■ ABOUT THIS EXERCISE ■
For this exercise, return exactly the lines of the material below that begin at the one with "Task: Switch speaker" and stop after the one with "Task: Click the Required column header".
·····
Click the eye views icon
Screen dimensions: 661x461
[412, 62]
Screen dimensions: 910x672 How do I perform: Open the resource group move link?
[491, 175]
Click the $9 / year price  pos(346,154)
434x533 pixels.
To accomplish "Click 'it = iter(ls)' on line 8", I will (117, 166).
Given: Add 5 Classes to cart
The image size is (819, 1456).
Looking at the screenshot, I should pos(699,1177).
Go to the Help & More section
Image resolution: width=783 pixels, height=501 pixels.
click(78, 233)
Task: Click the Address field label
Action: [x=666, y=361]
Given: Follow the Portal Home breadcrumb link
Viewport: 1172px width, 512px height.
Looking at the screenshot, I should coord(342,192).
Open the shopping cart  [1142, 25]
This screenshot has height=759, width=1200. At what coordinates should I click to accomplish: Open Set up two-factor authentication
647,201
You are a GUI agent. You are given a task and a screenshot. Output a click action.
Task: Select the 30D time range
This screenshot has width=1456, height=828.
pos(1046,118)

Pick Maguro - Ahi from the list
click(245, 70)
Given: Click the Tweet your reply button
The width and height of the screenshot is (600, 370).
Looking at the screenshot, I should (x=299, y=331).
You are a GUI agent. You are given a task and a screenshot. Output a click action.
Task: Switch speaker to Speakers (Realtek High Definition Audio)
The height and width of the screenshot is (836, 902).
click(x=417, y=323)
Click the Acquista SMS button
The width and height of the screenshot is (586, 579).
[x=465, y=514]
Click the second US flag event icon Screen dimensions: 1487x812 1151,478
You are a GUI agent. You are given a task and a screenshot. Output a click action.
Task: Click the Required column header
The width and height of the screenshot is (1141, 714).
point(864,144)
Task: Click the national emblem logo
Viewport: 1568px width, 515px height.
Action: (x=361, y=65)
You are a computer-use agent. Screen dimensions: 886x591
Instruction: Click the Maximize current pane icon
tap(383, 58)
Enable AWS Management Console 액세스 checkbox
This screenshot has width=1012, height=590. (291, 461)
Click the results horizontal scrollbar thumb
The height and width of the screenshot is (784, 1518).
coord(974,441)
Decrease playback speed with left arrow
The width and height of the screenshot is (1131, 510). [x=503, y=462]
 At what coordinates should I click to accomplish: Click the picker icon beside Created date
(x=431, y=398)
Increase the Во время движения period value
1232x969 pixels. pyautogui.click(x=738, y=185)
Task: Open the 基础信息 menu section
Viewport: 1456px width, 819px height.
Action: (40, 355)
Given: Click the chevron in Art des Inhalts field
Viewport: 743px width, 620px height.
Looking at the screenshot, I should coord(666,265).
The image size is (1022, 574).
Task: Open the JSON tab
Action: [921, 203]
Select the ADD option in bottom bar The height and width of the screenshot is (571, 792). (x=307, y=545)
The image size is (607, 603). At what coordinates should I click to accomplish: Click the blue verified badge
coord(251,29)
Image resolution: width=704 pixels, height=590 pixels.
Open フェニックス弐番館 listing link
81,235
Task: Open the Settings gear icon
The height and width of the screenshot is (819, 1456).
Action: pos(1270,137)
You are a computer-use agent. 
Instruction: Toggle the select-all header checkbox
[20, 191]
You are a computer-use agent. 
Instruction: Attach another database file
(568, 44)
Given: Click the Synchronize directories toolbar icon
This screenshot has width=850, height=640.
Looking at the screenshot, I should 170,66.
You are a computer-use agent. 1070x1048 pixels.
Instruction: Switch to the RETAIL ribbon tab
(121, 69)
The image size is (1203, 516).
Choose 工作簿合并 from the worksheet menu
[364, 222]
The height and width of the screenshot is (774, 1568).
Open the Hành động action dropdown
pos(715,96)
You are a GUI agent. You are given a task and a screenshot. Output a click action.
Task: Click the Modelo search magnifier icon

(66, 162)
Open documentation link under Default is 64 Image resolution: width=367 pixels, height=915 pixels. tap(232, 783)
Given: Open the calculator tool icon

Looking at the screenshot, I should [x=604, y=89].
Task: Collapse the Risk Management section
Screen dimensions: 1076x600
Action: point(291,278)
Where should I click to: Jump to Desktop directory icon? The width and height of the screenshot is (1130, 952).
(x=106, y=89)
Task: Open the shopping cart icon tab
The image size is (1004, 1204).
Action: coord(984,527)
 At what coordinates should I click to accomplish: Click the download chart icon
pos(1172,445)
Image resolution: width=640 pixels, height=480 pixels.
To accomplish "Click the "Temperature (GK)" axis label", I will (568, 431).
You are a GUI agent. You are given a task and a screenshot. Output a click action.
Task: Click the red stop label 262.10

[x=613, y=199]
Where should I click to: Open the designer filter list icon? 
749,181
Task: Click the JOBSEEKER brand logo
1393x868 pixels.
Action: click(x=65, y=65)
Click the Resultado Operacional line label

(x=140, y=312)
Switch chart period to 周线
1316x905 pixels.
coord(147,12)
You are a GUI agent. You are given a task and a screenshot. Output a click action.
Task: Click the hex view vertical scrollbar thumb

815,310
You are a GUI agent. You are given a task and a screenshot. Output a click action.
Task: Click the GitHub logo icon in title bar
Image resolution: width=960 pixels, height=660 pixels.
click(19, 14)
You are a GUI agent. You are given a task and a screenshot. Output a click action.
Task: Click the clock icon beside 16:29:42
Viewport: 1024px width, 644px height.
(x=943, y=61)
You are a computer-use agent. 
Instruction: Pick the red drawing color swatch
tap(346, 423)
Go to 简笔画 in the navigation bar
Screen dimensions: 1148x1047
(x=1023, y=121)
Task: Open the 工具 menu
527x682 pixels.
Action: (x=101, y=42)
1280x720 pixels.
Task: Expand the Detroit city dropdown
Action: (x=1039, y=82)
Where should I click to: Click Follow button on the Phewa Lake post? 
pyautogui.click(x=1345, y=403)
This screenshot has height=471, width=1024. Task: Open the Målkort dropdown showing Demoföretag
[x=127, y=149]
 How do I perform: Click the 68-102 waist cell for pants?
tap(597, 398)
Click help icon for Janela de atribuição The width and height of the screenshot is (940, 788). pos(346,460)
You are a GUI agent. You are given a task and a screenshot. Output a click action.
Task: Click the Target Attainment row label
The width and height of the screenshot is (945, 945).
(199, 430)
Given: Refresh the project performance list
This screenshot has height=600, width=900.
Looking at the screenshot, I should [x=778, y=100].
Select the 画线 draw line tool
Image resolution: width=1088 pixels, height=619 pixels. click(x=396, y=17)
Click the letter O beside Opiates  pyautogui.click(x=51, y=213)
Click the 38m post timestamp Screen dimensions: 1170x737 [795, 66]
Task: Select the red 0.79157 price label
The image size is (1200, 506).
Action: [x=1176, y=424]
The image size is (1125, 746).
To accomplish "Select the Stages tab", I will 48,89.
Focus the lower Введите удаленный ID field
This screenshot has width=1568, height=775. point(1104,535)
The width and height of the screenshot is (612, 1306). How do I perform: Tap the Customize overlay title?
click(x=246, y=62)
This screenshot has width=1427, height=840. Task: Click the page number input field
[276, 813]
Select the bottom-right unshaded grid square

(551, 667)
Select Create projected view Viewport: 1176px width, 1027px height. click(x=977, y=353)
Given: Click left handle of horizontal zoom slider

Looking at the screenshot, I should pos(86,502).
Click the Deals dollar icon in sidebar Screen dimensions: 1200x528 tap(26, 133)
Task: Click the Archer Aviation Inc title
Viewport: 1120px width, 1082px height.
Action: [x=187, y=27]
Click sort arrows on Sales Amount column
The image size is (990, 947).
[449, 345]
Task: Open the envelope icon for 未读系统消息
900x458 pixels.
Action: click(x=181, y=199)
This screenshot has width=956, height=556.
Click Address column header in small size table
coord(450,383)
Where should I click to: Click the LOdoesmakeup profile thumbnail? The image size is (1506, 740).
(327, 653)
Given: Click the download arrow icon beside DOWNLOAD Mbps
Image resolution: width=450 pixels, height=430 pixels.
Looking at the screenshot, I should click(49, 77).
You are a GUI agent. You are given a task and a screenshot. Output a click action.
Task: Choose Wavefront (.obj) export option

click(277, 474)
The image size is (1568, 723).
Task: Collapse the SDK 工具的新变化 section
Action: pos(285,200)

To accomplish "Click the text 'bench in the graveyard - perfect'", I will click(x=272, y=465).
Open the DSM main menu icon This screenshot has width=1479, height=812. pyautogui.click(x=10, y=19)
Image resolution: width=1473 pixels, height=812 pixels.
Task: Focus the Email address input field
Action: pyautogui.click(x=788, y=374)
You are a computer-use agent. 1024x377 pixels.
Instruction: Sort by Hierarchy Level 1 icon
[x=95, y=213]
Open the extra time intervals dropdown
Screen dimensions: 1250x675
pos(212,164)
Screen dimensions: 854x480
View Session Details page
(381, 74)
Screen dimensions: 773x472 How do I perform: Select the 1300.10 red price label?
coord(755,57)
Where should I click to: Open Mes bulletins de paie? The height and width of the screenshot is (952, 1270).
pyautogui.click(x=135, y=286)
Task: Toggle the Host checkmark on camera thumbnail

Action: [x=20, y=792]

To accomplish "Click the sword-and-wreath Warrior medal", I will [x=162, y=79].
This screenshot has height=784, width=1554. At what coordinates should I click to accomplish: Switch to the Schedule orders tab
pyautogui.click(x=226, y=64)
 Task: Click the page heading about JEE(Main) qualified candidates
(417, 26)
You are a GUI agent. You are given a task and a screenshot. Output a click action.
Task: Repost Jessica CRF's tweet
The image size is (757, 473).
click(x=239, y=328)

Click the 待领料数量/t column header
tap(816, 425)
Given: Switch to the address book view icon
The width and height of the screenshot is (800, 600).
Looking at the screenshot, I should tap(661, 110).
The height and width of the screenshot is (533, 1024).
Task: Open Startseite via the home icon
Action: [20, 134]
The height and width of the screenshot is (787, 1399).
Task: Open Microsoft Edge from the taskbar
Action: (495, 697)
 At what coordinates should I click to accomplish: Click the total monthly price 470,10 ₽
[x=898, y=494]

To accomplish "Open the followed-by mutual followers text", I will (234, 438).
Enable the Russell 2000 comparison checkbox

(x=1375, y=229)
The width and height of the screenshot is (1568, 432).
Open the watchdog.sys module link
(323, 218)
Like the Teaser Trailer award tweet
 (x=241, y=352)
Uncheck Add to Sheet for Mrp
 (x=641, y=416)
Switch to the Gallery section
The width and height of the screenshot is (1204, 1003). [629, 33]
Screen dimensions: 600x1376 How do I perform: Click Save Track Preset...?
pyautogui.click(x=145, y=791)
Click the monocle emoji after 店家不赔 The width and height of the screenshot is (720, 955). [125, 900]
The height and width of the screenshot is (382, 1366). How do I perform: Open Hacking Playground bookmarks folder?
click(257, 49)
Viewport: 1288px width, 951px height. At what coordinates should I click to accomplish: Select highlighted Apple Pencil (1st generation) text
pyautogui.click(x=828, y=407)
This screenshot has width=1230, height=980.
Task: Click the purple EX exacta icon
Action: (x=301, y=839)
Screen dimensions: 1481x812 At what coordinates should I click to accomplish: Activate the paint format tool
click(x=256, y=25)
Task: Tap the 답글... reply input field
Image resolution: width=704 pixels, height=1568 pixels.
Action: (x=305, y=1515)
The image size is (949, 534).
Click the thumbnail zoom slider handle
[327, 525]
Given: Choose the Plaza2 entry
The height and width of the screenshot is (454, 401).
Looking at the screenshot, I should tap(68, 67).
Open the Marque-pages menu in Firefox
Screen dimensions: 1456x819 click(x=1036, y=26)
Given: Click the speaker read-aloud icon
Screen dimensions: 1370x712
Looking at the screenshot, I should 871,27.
·····
■ RESPONSE TO THE TASK ■
Task: Switch speaker to Speakers (Realtek High Definition Audio)
The height and width of the screenshot is (836, 902).
click(x=417, y=323)
Click the Acquista SMS button
The width and height of the screenshot is (586, 579).
[x=465, y=514]
Click the second US flag event icon Screen dimensions: 1487x812 1151,478
You are a GUI agent. You are given a task and a screenshot. Output a click action.
Task: Click the Required column header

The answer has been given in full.